LEÇON GRATUITE
Lorsqu'on débute au piano, comme sur n'importe quel autre instrument, on est rapidement mis en déroute par le rythme : problème de mise en place, de compréhension des différentes figures rythmiques ou bien d'indépendance entre la main droite et la main gauche. Cette leçon vous propose d'aborder, sous différents angles, le problème délicat du rythme.

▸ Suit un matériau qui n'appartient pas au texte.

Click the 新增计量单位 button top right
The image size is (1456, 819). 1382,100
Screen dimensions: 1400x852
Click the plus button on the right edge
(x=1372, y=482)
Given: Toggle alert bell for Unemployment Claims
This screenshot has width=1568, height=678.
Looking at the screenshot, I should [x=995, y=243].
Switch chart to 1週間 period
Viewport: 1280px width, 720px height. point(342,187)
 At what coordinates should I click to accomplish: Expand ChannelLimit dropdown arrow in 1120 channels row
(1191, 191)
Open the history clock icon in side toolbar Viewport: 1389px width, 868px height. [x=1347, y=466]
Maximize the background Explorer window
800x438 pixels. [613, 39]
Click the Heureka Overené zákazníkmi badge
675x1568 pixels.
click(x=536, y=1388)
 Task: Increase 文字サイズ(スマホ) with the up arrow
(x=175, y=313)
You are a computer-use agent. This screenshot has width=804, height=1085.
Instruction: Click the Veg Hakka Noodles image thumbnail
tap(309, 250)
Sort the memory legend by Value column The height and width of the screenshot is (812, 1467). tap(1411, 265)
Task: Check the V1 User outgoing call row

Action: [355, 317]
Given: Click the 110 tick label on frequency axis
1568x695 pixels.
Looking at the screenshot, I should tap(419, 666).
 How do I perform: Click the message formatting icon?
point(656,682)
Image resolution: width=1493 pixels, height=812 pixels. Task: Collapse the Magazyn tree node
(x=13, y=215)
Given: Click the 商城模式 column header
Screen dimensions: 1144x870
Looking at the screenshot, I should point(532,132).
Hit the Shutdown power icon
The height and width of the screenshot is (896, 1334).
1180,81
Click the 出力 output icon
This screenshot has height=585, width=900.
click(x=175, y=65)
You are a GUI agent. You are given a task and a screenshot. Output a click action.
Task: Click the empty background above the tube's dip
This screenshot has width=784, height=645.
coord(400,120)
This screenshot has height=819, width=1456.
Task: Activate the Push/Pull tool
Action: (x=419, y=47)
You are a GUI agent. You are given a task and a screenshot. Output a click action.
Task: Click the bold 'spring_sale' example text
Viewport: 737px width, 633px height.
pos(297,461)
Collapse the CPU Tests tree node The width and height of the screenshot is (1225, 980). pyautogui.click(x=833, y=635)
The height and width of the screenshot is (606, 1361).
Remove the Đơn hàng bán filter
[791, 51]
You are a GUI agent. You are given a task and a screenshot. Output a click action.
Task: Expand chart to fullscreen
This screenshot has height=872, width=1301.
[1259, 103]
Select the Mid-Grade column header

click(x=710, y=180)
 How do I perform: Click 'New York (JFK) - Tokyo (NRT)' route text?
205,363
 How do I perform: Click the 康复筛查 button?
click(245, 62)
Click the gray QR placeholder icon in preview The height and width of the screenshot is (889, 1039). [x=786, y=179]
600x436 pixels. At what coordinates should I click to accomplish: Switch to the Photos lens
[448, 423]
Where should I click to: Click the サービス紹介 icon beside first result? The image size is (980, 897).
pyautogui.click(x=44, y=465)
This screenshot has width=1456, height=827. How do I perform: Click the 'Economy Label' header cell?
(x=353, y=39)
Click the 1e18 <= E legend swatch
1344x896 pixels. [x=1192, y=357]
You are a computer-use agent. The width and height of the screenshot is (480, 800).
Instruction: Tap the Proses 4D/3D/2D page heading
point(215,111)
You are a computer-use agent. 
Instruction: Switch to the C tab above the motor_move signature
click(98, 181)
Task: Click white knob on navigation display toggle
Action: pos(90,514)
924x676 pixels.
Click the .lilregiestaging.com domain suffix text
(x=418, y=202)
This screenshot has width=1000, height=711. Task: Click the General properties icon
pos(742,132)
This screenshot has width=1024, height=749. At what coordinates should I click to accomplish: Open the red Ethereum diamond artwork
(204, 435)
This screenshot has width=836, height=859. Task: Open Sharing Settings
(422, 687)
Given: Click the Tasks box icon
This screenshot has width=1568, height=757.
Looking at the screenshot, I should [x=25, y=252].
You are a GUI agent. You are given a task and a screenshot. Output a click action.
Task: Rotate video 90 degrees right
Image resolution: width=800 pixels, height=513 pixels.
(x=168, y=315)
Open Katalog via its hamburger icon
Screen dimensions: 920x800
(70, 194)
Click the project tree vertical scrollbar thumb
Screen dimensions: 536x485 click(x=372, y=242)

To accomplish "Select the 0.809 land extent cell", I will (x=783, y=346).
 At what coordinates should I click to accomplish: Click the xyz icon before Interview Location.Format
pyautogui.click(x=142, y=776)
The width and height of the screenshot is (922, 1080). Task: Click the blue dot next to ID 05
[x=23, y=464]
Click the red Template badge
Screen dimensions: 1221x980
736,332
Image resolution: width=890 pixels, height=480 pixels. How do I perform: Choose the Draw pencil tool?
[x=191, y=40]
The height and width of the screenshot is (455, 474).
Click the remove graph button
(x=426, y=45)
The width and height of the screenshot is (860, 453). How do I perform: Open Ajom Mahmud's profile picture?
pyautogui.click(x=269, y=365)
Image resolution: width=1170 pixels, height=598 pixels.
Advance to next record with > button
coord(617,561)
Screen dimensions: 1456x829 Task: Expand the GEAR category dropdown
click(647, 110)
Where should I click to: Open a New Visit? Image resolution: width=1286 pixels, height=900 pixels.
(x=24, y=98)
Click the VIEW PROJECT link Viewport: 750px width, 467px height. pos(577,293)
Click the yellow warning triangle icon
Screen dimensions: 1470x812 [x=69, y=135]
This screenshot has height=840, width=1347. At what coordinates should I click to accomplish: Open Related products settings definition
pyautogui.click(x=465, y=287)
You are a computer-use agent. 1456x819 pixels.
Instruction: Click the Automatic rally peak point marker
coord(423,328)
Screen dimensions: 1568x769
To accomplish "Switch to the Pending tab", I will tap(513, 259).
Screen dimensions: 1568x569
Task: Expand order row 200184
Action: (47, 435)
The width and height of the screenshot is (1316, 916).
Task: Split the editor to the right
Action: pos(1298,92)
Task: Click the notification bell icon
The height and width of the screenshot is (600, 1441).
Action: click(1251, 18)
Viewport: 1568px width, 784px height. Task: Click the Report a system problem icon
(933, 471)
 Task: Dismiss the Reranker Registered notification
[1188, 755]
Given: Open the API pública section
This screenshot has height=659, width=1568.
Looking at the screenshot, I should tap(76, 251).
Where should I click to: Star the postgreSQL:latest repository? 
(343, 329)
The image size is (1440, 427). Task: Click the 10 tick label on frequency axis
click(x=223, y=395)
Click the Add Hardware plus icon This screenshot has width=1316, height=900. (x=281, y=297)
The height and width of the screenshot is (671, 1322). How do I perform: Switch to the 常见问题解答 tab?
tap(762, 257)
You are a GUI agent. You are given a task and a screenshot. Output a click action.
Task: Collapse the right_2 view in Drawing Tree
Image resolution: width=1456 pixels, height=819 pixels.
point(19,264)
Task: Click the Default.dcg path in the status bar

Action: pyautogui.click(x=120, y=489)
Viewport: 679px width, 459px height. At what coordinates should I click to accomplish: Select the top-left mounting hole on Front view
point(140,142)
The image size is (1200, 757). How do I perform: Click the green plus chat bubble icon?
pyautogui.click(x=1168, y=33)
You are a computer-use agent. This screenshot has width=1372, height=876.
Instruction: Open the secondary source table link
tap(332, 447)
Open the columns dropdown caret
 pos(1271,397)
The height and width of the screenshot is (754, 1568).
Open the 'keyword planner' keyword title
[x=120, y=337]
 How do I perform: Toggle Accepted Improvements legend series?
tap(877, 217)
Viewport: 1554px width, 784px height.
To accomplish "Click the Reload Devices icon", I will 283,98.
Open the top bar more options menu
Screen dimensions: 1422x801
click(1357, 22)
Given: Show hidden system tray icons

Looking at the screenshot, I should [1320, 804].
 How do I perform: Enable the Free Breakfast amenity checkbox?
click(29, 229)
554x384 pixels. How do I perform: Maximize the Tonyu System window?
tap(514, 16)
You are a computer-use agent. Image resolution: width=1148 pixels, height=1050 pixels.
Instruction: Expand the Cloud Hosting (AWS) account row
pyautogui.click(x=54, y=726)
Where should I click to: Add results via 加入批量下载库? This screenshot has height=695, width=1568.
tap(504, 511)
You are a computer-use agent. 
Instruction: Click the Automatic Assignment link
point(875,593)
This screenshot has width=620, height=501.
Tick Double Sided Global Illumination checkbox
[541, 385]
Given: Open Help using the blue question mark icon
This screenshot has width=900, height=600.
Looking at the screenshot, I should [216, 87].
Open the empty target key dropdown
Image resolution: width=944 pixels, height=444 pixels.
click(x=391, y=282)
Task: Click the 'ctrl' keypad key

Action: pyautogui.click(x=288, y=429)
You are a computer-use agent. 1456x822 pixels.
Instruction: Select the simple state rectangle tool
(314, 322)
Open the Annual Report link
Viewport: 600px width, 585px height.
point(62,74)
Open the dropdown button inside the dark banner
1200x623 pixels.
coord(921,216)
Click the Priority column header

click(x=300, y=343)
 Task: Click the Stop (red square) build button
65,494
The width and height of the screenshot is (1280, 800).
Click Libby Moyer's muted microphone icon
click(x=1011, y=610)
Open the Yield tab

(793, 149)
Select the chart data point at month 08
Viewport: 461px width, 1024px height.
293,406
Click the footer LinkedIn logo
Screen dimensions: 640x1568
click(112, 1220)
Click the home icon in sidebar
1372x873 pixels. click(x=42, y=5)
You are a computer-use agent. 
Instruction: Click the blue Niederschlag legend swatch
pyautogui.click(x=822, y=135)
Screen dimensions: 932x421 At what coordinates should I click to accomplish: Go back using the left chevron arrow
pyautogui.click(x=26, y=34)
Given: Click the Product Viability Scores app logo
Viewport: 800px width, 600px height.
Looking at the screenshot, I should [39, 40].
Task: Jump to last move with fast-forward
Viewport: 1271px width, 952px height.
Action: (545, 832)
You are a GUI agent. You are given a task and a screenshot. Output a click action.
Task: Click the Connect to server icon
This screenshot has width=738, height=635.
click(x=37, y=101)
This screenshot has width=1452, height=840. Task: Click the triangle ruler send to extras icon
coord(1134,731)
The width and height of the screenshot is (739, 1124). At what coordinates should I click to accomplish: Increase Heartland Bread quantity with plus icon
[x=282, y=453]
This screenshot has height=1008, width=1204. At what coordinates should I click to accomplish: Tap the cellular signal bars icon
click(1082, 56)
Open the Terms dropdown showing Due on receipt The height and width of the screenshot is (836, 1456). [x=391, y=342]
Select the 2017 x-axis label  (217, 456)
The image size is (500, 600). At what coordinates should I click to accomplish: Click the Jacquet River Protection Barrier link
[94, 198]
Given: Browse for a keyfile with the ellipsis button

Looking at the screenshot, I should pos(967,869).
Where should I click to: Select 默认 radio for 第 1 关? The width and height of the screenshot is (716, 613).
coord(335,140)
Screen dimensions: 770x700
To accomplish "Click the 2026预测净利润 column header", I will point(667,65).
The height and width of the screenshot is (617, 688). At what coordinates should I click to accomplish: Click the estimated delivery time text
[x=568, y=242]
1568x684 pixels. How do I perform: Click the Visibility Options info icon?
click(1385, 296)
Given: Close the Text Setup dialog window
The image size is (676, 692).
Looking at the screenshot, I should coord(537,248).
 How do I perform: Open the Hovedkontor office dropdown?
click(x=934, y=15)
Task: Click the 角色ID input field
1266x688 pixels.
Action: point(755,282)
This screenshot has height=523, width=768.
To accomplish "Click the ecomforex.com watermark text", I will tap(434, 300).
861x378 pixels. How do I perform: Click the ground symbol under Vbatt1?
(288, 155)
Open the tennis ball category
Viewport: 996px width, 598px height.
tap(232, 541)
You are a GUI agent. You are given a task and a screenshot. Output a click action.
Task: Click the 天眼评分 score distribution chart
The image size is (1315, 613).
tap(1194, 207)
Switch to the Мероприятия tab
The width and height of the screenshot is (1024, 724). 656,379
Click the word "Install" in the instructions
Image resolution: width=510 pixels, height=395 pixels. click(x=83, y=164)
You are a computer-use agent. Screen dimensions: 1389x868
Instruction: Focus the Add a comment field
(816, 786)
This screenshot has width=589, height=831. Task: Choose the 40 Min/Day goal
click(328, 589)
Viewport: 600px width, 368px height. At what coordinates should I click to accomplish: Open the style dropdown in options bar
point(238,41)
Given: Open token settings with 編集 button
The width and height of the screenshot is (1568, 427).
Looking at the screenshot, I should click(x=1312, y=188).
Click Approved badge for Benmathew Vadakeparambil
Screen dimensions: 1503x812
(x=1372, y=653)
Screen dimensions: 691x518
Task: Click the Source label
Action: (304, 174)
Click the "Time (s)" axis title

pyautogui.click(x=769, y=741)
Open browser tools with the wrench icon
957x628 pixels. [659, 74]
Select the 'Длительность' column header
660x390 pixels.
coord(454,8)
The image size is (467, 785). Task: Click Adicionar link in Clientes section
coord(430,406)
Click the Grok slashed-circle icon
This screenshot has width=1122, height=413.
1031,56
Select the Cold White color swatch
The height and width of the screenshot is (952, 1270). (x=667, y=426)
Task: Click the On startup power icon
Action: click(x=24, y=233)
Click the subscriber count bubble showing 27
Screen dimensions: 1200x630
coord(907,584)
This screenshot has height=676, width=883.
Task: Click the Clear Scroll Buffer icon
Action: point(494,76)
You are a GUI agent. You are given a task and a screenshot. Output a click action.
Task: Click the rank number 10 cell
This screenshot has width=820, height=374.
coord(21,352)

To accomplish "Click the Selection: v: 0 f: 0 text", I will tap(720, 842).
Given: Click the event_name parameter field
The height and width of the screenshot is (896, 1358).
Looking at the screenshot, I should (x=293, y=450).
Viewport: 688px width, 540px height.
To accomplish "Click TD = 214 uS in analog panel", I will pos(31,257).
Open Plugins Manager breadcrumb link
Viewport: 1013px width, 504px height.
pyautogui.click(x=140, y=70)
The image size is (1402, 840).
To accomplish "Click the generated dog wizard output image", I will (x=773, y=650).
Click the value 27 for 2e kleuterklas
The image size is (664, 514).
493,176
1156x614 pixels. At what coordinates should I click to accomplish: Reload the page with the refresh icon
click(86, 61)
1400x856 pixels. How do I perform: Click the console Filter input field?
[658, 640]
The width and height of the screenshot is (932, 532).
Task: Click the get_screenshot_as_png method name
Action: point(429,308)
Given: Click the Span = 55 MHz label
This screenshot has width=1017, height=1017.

Il est difficile de savoir comment est apparu le rythme. L'homme primitif a-t-il été inspiré par le rythme de ses pieds, au cours d'une longue marche sur la piste ? La périodicité d'un geste de travail a-t-elle créé en lui un écho dans le domaine des sons ? La prise de conscience est-elle arrivée par instinct ou en étant à l'écoute de la nature ? Ou bien, bondissant de joie autour d'une proie chèrement conquise, a-t-il découvert dans la régularité de ses détentes musculaires une volupté qui lui a révélé le principe de la danse et du rythme ? S'il a heurté ses paumes en cadence, est-ce pour donner du relief à ses essais chorégraphiques ou pour encourager ceux de son entourage ?
Autant d'interrogations et de problèmes insolubles soulevés parmi les spécialistes, encore aujourd'hui sans réponse.
Si les bas-reliefs, les sculptures et les peintures nous apportent quelques révélations sur la vie sociale des hommes dans l'antiquité la plus reculée, si, sur toute la surface de la terre, les peuples qui s'ignoraient faisaient au même instant les mêmes découvertes musicales en inventant à peu près les mêmes instruments, rien ne nous a été apporté par nos ancêtres sur la naissance du rythme.
L'écriture musicale proche de celle que nous connaissons aujourd'hui est apparue après le Moyen Âge, après bien des interdits et des bouleversements idéologiques. Elle est devenue rapidement pour les compositeurs un moyen "intellectuel" pour repousser les limites de la pensée. Il y a peu encore, le rythme était considéré par les compositeurs comme un accessoire de second plan, privilégiant les écritures mélodiques, les recherches harmoniques et les orchestrations savantes. L'arrivée des rythmes jazz au début du 20e siècle a bouleversé la vision, la conception et l'inspiration de nombreux compositeurs classiques : Stravinsky, Milhaud, Gershwin... les rythmes modernes étaient nés.
En écrivant un rythme, nous radicalisons sa vie, nous le structurons suivant un concept mathématique de division du temps par 2 (système binaire) ou par 3 (système ternaire). Par là même, nous éradiquons le côté instinctif du rythme qui est relié à la vie, au côté naturel.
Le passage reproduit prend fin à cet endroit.